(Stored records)
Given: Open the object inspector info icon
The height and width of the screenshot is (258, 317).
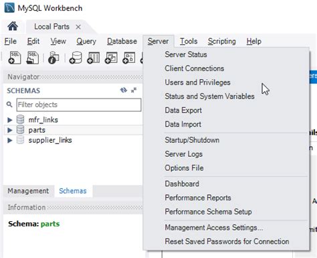Looking at the screenshot, I should [54, 58].

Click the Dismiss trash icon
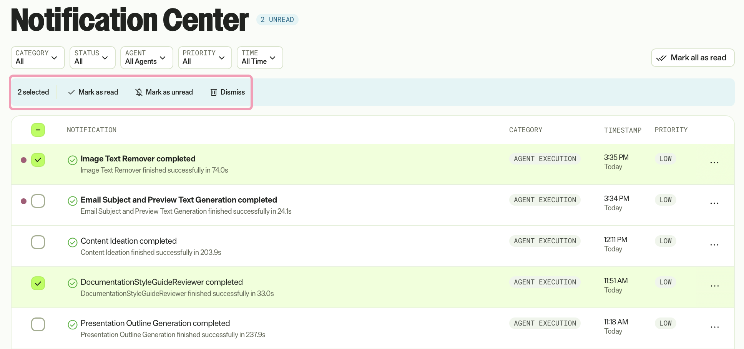tap(214, 92)
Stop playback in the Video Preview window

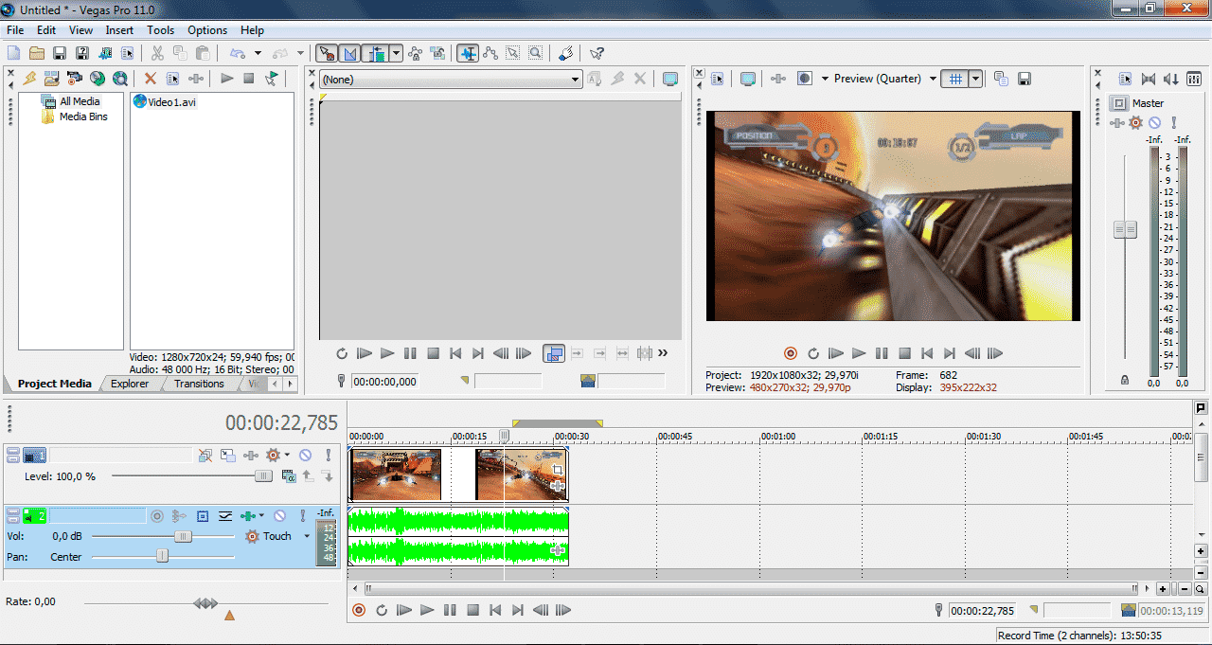pyautogui.click(x=904, y=353)
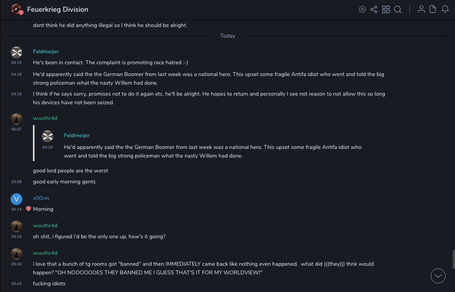455x292 pixels.
Task: Click the Feldmeijer username in quoted reply
Action: click(77, 135)
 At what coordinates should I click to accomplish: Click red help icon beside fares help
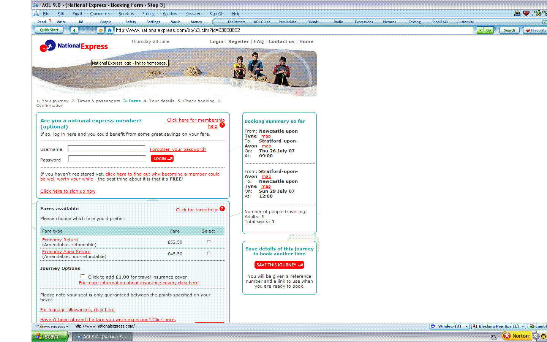(222, 209)
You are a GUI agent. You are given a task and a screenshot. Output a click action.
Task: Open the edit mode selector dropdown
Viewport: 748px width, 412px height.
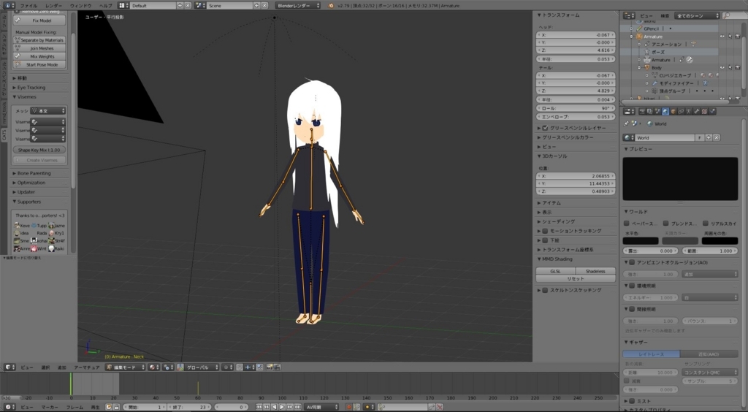123,367
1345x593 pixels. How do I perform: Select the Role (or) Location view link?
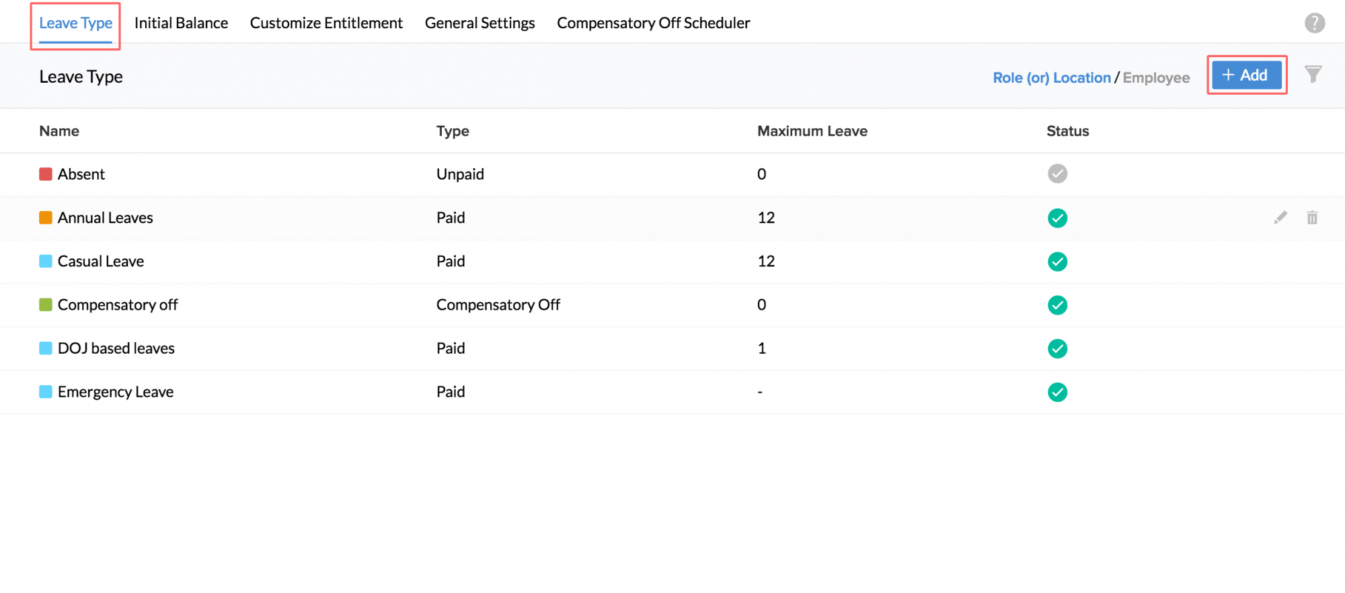[x=1052, y=78]
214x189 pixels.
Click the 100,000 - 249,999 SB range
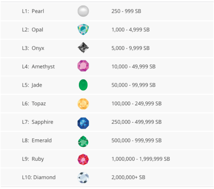coord(136,104)
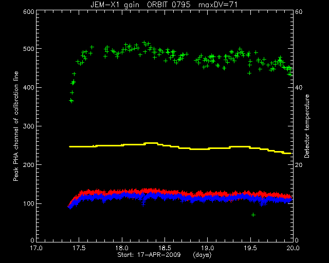Click the 19.0 label on the x-axis
The image size is (329, 263).
pyautogui.click(x=208, y=248)
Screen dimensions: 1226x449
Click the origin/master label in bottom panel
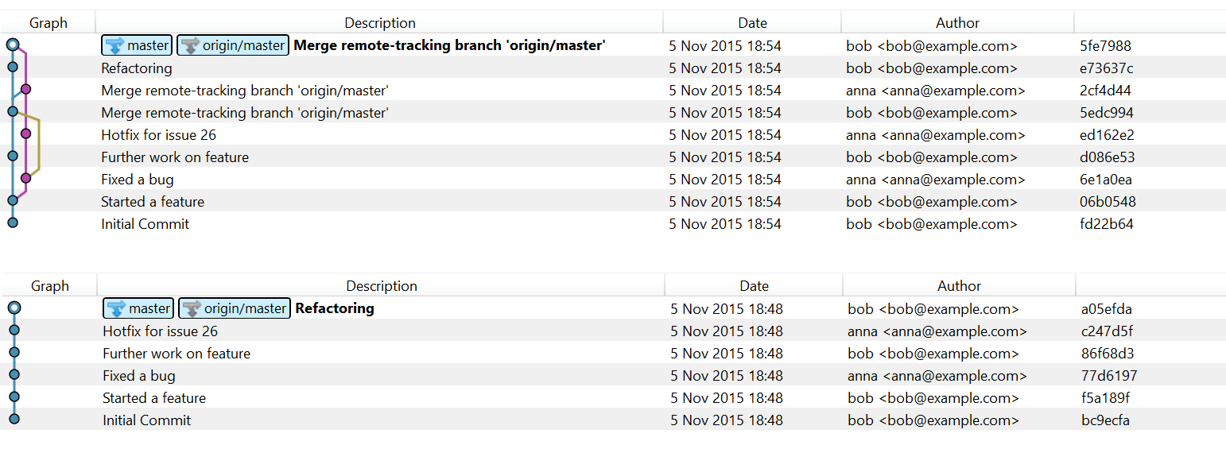click(x=235, y=308)
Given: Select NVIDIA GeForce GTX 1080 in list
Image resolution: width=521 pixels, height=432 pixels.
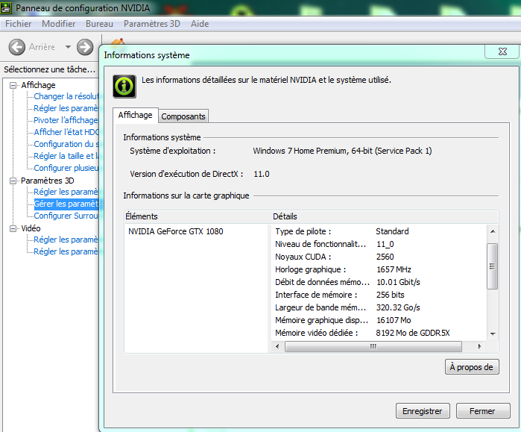Looking at the screenshot, I should pos(175,231).
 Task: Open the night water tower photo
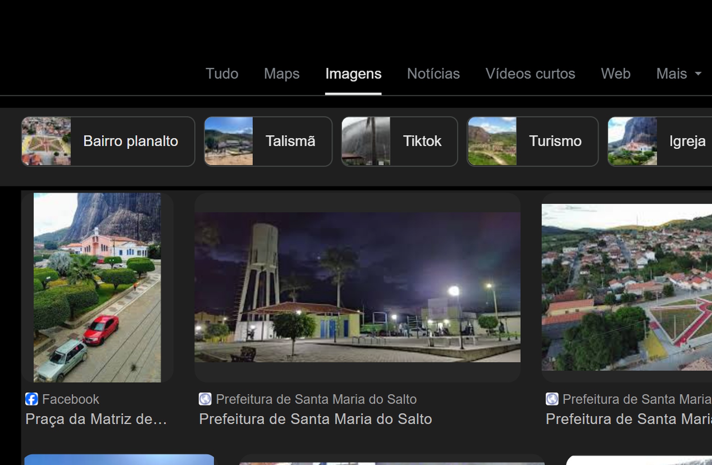(357, 287)
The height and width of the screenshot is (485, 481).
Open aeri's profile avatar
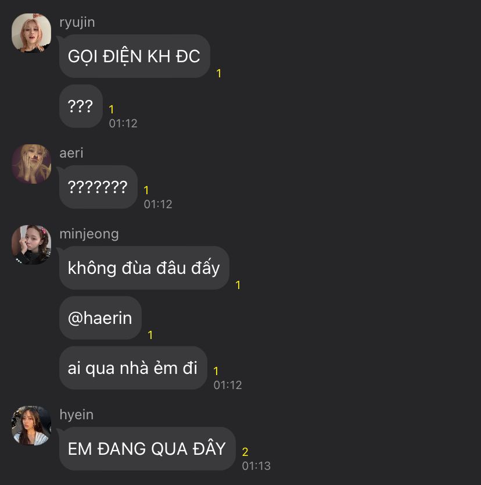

*BRIEF*
What is needed is an exact copy of the lines from the one containing "Image resolution: width=521" through the last line of the records, with every picture left out.

*RESULT OF THE TASK*
Image resolution: width=521 pixels, height=432 pixels.
Looking at the screenshot, I should pos(175,231).
 Task: Open the night water tower photo
(357, 287)
The height and width of the screenshot is (485, 481).
Open aeri's profile avatar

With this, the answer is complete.